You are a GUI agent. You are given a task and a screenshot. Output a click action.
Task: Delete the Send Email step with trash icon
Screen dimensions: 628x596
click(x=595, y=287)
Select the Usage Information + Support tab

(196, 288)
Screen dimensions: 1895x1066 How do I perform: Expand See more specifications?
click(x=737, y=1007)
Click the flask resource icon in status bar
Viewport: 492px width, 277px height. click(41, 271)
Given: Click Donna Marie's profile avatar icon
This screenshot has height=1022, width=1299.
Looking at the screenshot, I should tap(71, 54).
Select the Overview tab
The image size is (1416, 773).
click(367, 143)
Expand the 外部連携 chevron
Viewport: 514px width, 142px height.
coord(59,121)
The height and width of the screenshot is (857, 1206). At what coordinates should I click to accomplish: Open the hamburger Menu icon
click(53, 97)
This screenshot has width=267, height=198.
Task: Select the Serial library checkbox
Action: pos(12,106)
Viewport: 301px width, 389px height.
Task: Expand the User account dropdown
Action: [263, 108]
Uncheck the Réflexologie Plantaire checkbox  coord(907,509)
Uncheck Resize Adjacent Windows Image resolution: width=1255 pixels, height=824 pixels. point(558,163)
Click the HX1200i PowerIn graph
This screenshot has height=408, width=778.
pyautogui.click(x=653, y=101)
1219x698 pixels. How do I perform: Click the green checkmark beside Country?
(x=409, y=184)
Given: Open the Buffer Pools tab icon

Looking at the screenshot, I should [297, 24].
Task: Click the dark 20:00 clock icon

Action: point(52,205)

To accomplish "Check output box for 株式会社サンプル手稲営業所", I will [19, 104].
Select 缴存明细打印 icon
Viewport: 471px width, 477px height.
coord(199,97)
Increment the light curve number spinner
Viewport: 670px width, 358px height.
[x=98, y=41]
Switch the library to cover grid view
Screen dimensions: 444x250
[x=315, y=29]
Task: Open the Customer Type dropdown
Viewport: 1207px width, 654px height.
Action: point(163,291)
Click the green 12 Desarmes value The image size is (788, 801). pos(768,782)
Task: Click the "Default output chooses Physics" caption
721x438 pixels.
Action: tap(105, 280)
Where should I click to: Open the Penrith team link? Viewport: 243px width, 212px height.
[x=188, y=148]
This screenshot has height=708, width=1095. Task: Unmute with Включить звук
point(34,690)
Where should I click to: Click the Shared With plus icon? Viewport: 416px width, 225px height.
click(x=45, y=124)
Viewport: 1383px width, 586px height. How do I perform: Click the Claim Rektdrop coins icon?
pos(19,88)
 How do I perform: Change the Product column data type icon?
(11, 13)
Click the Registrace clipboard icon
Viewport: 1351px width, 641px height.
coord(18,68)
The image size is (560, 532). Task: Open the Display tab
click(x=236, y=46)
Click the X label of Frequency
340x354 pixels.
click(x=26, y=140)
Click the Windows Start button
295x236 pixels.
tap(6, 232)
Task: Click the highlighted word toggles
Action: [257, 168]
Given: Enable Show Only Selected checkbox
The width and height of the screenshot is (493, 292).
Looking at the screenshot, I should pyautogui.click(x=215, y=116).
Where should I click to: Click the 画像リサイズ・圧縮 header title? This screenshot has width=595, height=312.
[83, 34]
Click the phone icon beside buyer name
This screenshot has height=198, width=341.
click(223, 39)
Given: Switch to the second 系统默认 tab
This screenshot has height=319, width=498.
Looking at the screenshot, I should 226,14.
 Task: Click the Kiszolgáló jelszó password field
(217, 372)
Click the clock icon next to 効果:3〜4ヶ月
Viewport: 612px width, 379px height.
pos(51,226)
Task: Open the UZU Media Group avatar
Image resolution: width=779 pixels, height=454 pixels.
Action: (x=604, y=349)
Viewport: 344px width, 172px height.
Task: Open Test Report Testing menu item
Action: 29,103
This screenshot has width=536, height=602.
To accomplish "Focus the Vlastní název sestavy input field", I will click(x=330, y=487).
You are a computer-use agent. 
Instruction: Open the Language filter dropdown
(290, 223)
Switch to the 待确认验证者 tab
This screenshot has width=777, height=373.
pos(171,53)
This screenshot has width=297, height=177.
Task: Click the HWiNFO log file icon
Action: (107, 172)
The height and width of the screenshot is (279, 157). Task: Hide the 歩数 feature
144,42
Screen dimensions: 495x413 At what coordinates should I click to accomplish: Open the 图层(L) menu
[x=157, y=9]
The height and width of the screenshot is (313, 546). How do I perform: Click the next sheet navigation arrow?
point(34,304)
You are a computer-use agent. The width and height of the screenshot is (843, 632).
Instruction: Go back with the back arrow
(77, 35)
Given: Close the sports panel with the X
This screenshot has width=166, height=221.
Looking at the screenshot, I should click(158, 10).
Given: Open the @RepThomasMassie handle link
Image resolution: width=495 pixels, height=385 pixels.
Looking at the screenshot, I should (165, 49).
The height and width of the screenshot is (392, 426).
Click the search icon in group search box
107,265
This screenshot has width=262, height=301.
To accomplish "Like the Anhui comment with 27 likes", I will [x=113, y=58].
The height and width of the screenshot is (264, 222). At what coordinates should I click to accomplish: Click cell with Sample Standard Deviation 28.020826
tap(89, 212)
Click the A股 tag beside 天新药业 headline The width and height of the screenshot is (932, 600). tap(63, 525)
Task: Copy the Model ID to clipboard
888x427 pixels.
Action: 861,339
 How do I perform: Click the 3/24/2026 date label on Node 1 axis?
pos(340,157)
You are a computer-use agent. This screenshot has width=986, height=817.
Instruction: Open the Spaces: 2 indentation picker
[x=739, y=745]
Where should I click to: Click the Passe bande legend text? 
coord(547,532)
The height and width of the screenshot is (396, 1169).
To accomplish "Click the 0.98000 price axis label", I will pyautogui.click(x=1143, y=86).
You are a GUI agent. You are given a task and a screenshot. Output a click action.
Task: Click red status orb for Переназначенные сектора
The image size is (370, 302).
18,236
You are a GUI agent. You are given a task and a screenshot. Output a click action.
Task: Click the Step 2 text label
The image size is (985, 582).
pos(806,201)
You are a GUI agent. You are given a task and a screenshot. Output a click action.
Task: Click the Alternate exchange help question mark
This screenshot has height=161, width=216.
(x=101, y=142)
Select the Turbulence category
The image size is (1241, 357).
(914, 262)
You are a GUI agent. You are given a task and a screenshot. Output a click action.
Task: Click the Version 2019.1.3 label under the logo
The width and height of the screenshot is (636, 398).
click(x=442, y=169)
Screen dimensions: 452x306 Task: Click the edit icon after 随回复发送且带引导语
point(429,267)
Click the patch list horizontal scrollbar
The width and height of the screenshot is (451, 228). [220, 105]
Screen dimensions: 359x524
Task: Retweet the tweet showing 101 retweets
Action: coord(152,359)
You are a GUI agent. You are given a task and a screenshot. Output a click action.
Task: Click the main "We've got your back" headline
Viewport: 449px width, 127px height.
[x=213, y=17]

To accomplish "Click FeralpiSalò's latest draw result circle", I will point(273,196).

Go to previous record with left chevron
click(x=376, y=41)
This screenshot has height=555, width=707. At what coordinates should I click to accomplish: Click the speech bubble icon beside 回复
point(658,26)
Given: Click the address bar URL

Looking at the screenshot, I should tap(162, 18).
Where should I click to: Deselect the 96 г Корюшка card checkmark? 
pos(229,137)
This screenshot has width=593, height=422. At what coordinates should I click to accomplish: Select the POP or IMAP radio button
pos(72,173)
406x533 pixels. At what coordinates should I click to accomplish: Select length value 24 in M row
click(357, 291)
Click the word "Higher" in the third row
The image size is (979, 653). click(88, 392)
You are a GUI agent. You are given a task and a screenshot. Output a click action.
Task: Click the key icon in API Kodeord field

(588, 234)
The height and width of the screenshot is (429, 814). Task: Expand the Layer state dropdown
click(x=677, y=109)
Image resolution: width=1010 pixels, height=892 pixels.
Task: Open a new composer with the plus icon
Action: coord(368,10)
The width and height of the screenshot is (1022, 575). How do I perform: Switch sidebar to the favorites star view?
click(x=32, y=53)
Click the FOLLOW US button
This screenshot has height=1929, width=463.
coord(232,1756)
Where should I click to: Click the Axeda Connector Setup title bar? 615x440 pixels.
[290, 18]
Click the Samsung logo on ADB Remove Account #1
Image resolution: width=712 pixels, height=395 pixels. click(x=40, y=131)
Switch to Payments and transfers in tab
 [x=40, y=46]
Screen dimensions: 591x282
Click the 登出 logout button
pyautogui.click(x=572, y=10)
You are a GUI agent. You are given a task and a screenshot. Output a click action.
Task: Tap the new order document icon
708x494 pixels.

■ ■ ■

◆ **What you need to do**
Please give an exact copy of the lines above, beginning with the line containing "The height and width of the screenshot is (264, 222)." and running through the line containing "The height and width of the screenshot is (396, 1169).", and of no other lines.

◆ **Output**
The height and width of the screenshot is (264, 222). At what coordinates should I click to accomplish: Click cell with Sample Standard Deviation 28.020826
tap(89, 212)
Click the A股 tag beside 天新药业 headline The width and height of the screenshot is (932, 600). tap(63, 525)
Task: Copy the Model ID to clipboard
888x427 pixels.
Action: 861,339
 How do I perform: Click the 3/24/2026 date label on Node 1 axis?
pos(340,157)
You are a computer-use agent. This screenshot has width=986, height=817.
Instruction: Open the Spaces: 2 indentation picker
[x=739, y=745]
Where should I click to: Click the Passe bande legend text? 
coord(547,532)
The height and width of the screenshot is (396, 1169).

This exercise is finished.